American politician (born 1951)

Cheryl Diane Glenn (born May 27, 1951) is an American politician. She was a member of the Maryland House of Delegates, representing Maryland's 45th legislative district which is situated in northeast Baltimore. She resigned in December 2019 in advance of a federal indictment for wire fraud and bribery to which she pleaded guilty in January 2020. In July 2020, she was sentenced to two years in prison.

== Background ==
Glenn was born in Baltimore, Maryland and attended the public primary and secondary schools there. She graduated from Western High School in 1969, the Community College of Baltimore County (paralegal studies) and the George Meany Institute (labor relations). She became the Political Director of and lobbyist for the Mid-Atlantic Regional Council of Carpenters, (2004- ) after serving as President of the City Union of Baltimore, 1988–96. She was married to Benjamin Glenn, who has since died, and has five children and eight grandchildren. Glenn is also raising her granddaughter, Taylor Bishop.

==Legislative career==
After a long career in the labor movement, Glenn was elected to the Maryland General Assembly. Glenn was among three people elected to represent the 45th district located in east Baltimore. Although it was her first run for a state office, she finished ahead of both the incumbents in that district in the general election.

Glenn has been a member of House of Delegates since January 10, 2007. She initially served on the Environmental Matters Committee and several of its subcommittees and work groups: ground rent work group (2007); housing & real property subcommittee, 2007–2104; local government & bi-county subcommittee, 2007–2014; motor vehicle & transportation subcommittee, 2007–2104. At the beginning of the 2014 session of the Maryland General Assembly Glenn was reassigned to the Economic Matters Committee. She is chair of the Baltimore City Delegation and a member of its Fiscal Subcommittee, a member of the Women Legislators of Maryland and former chair of the Legislative Black Caucus of Maryland.

===Legislative notes===
- Co-sponsored HB 860 (Baltimore City Public Schools Construction and Revitalization Act of 2013). Signed by the Governor on May 16, 2013, the new law approved 1.1 billion dollars to construct new schools in Baltimore City.
- voted for the Clean Indoor Air Act of 2007 (HB359)
- voted in favor of the Tax Reform Act of 2007 (HB2)
- voted in favor of in-state tuition for illegal immigrants in 2007 (HB6)
- voted in favor of slots (HB4) in the 2007 Special session
- Primary Sponsor Employee Misclassification Act of 2008 (HB 70)
- co-sponsored the Work Place Fraud Act of 2009 (HB819)

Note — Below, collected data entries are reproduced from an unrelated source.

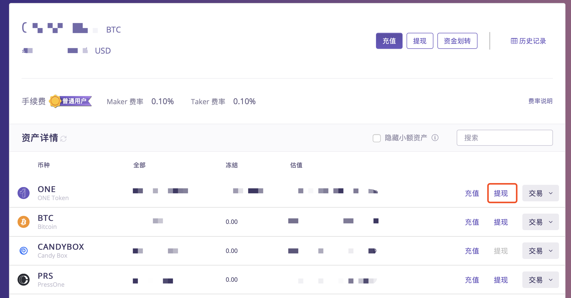Click the 普通用户 gold medal badge
The height and width of the screenshot is (298, 571).
55,101
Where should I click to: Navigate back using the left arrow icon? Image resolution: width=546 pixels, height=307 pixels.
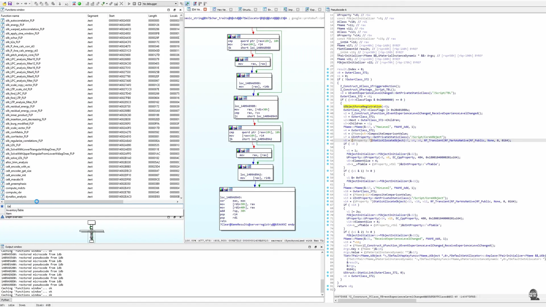(x=18, y=4)
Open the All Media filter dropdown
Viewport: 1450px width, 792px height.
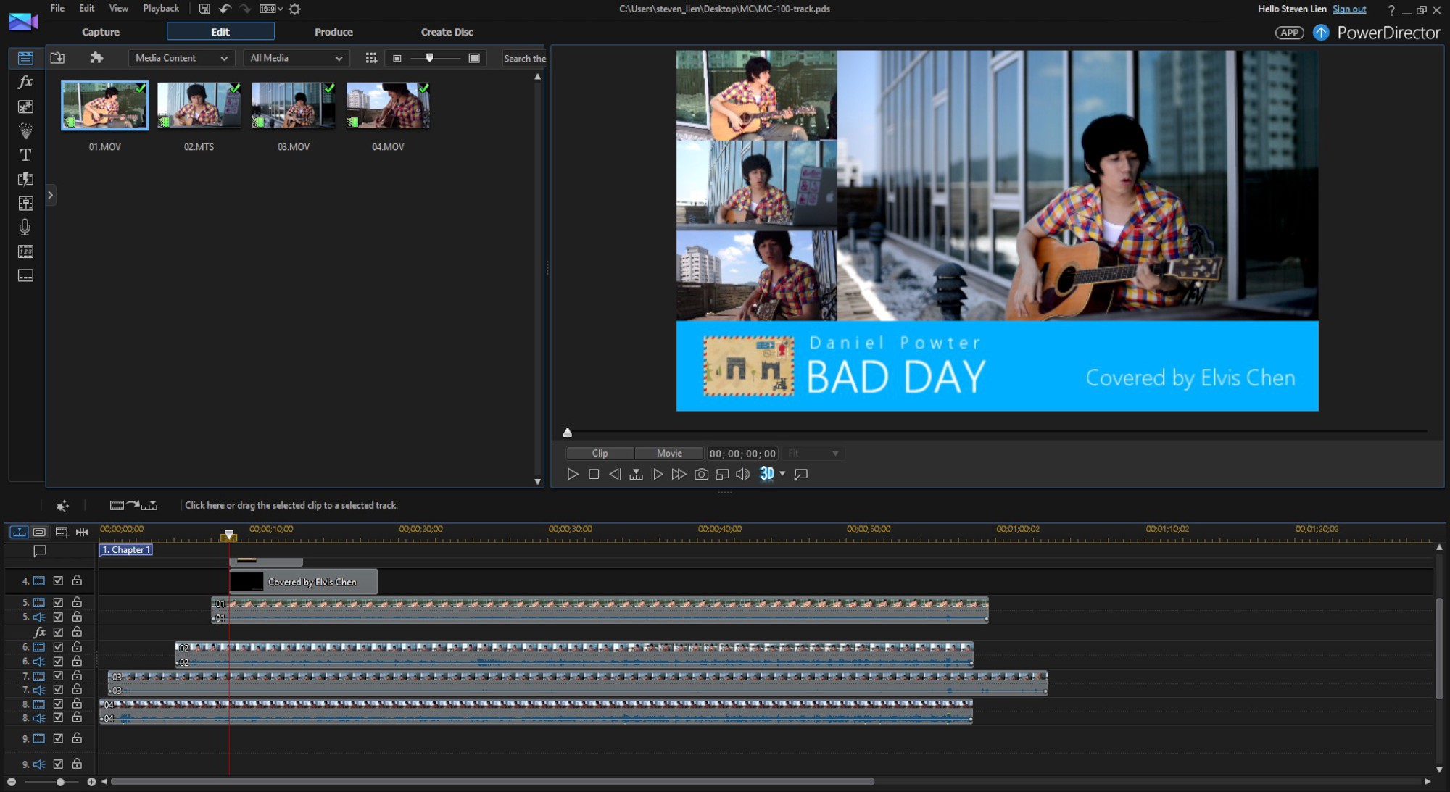coord(296,58)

===General election results, 2006===
- 2006 Race for Maryland House of Delegates – 45th District
Voters to choose three:

| Name | Votes | Percent | Outcome |
|---|---|---|---|
| Cheryl Glenn, Democratic | 16,911 | 32.6% | Won |
| Hattie N. Harrison, Democratic | 16,804 | 31.0% | Won |
| Talmadge Branch, Democratic | 16,014 | 30.9% | Won |
| Ronald M. Owens-Bey, Populist | 2,727 | 5.3% | Lost |
| Other write-ins | 111 | .2% | Lost |

==Wire fraud and bribery==
In December 2019, U.S. Attorney Robert K. Hur said Glenn accepted $33,750 in bribes. According to the Baltimore Business Journal, "In charging documents, federal prosecutors allege that from at least March 2, 2018 through Feb. 11, 2019, Glenn 'defrauded the citizens of Maryland' by soliciting and accepting monetary bribes to affect, advocate for and vote on certain bills relating to opioid treatment clinics, liquor licenses and the expansion of the state's medical marijuana industry." Glenn pleaded guilty on January 22, 2020, and faced possible sentencing of up to 25 years in prison. Prosecutors asked for a three-year sentence while Glenn requested home detention. In July 2020, Glenn was sentenced to two years in prison. Glenn reported to federal prison in Danbury, Connecticut at the end of September 2020. In January 2021, she was released from prison to serve the rest of her sentence, scheduled to expire in June 2022, in home confinement.